Horror, memoria, fascismo
 

Horror, memoria, fascismo
Juan Manuel Aragüés

Al finalizar la II Guerra Mundial, se produce un interesante fenómeno en el ámbito del pensamiento occidental, la reactivación del humanismo. Buena parte de las corrientes ideológicas y filosóficas del momento, del liberalismo al marxismo, hacen profesión de fe humanista, en algunos casos de manera harto sorprendente, como en el del existencialismo francés. Jean-Paul Sartre, que había desarrollado una brutal diatriba contra el humanismo en su novela La náusea (1938), y que venía siendo el principal referente de una escuela filosófica, el existencialismo, que hacía de la negación de la esencia humana, condición inexcusable de todo humanismo, una de sus señas de identidad, pronunció en 1945 una famosa conferencia de elocuente título: El existencialismo es un humanismo. El estupor de sus seguidores fue enorme, como atestigua Michel Tournier en El viento paráclito. El hecho de que uno de los filósofos más relevantes del momento, Martin Heidegger, cómplice del terror nazi desde su rectorado de Friburgo, no se sume a esta tendencia no hace sino dotar de solidez a la tesis de que fue el horror ante las terribles experiencias de la guerra lo que suscitó la necesidad de un discurso que reaccionara frente a la barbarie. La memoria se convirtió en antídoto contra el horror. Y, por lo tanto, también, contra el fascismo.

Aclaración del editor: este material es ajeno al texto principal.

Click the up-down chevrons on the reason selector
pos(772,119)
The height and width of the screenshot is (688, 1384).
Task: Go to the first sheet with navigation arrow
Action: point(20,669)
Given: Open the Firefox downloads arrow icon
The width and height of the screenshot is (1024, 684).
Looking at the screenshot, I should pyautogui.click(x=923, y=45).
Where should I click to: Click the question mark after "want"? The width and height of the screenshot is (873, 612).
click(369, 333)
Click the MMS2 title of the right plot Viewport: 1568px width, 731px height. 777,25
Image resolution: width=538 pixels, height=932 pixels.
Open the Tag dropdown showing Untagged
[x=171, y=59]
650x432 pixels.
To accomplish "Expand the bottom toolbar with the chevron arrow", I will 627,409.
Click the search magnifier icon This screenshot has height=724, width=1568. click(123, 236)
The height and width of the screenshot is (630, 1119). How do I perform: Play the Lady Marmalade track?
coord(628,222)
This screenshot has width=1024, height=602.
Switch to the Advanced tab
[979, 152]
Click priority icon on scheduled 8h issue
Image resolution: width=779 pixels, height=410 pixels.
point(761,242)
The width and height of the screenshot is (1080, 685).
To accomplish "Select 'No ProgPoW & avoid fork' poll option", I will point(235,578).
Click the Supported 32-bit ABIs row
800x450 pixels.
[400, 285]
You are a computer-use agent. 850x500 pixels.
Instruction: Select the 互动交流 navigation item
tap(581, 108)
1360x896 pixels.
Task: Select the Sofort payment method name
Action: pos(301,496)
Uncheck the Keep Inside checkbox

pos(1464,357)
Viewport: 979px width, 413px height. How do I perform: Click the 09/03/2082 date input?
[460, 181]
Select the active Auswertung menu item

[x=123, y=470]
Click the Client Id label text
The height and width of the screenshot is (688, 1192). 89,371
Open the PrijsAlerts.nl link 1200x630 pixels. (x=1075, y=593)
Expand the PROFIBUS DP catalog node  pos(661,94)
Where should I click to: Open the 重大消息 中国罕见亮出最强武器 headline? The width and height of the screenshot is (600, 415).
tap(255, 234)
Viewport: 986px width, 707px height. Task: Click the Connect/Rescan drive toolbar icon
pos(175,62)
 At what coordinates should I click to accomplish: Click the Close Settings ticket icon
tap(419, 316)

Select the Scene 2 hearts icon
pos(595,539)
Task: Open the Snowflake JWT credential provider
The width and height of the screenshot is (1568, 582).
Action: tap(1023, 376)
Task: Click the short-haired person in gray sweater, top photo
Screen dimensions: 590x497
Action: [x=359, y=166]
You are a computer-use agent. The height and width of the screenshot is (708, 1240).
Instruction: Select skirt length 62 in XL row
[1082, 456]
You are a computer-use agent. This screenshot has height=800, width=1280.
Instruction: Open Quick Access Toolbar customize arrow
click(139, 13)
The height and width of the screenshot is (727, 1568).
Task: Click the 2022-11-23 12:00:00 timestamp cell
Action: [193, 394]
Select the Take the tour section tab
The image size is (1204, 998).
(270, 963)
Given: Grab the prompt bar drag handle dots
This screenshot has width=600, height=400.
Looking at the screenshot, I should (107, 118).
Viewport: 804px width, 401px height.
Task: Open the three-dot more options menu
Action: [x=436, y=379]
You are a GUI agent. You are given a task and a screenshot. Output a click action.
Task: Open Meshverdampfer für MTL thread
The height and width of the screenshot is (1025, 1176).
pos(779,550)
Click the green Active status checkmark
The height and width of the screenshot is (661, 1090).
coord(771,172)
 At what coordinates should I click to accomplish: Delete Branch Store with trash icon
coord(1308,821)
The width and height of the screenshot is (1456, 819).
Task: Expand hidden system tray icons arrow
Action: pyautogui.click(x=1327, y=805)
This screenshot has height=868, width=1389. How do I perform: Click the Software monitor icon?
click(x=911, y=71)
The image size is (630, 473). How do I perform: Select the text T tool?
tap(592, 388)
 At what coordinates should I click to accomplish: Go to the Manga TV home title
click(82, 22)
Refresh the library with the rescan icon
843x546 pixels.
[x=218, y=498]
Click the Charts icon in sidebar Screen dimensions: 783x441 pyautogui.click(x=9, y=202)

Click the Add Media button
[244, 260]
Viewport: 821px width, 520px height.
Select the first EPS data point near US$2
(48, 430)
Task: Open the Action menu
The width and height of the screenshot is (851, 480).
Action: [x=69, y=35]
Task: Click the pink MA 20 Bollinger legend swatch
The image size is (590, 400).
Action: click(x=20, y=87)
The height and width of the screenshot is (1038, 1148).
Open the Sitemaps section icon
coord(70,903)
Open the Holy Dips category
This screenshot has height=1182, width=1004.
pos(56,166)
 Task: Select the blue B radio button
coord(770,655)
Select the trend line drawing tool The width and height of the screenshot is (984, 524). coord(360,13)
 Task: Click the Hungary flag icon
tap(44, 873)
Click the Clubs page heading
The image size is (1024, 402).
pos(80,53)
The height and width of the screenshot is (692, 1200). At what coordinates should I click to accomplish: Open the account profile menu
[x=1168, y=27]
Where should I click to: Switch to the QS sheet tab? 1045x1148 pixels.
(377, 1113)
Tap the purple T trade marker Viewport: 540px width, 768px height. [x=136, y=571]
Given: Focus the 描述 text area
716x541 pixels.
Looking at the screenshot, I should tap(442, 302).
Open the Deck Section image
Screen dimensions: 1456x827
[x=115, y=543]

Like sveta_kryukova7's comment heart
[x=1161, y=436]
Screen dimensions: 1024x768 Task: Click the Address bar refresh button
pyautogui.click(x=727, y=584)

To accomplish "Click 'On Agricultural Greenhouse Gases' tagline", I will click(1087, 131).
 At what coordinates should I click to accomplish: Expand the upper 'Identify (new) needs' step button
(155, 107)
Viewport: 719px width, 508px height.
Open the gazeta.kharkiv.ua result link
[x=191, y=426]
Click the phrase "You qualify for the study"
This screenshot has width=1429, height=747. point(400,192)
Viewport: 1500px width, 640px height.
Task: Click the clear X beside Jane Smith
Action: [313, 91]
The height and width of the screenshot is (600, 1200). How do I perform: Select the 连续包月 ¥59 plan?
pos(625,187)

La memoria es, sin duda, un catalizador político de enorme eficacia. Especialmente la que se construye sobre la propia experiencia, pero también la que es asumida, a través de la educación, por ejemplo, como historia colectiva. La primera de estas memorias acompaña a (y desaparece con) sus protagonistas, mientras que la segunda es el resultado de una labor institucional con una determinada orientación ideológica. Walter Benjamin decía que la historia es siempre la de los vencedores, que consolidan como memoria colectiva su interpretación del pasado. Nuestro país sabe mucho de ello, pues tras la Guerra Civil, el fascismo supo algo que nuestra democracia ignoró: la necesidad de construir su relato del pasado. Una construcción enormemente exitosa que continúa siendo herencia de un régimen que nunca llegó a desaparecer y cuyos espectros enturbian nuestra vida democrática. Constatación por lo tanto, si asumimos la tesis de Benjamin, de que la democracia en nuestro país, en realidad, no ha resultado del todo victoriosa frente al fascismo. O, por decirlo con palabras del propio Benjamin, que “el enemigo no ha cesado de vencer”.

España es un país peculiar, en la medida en que su población, a diferencia del resto de los países europeos, no pudo vivir esa experiencia de repudio del horror que el fascismo y el nazismo habían extendido por Europa. Nuestro país, por el contrario, permaneció encapsulado, durante cuarenta años, en la glorificación del fascismo. Y cuando nació a la democracia, sus dirigentes carecieron del coraje, y de la inteligencia política, para realizar un (democráticamente) necesario ajuste de cuentas con el pasado. Y, de esta manera, la trivialización y descaracterización de una sangrienta dictadura ha tenido como consecuencia que ese pasado se haga presente en los discursos de una derecha cuyas inercias autoritarias resultan extremadamente preocupantes.

España y Europa viven un inquietante crecimiento del fascismo en el que la cuestión de la memoria desempeña un papel muy relevante. Que sectores populares apoyen electoralmente opciones fascistas tiene que ver, además de con las insuficiencias de nuestras democracias, que será preciso revisar, sin duda, con la desmemoria del horror que azotó a Europa entre 1936 y 1945. Tras la II Guerra Mundial, al abrirse los campos de concentración del nazismo, el estupor cristalizó en repudio y este en la voluntad de que ese horror nunca se volviera a repetir. La memoria personal de ese horror casi ha desaparecido, al tiempo que la memoria colectiva se ha tornado extremadamente frágil.

Inmunizar a nuestras sociedades contra el fascismo debiera ser uno de los empeños políticos más urgentes de la actualidad. En los años 30 y 40 del siglo XX, Europa vivió una de las páginas más terribles, más atroces, de la historia de la humanidad. Olvidar ese pasado, trivializarlo o falsearlo solo puede contribuir a repetir experiencias que debieran permanecer en el basurero de la historia. De ahí la importancia de cultivar la memoria, tarea que en nuestro país, donde los tics reaccionarios anidan en demasiadas instituciones, se convierte en condición inexcusable para la construcción de una sociedad de perfiles inequívocamente democráticos.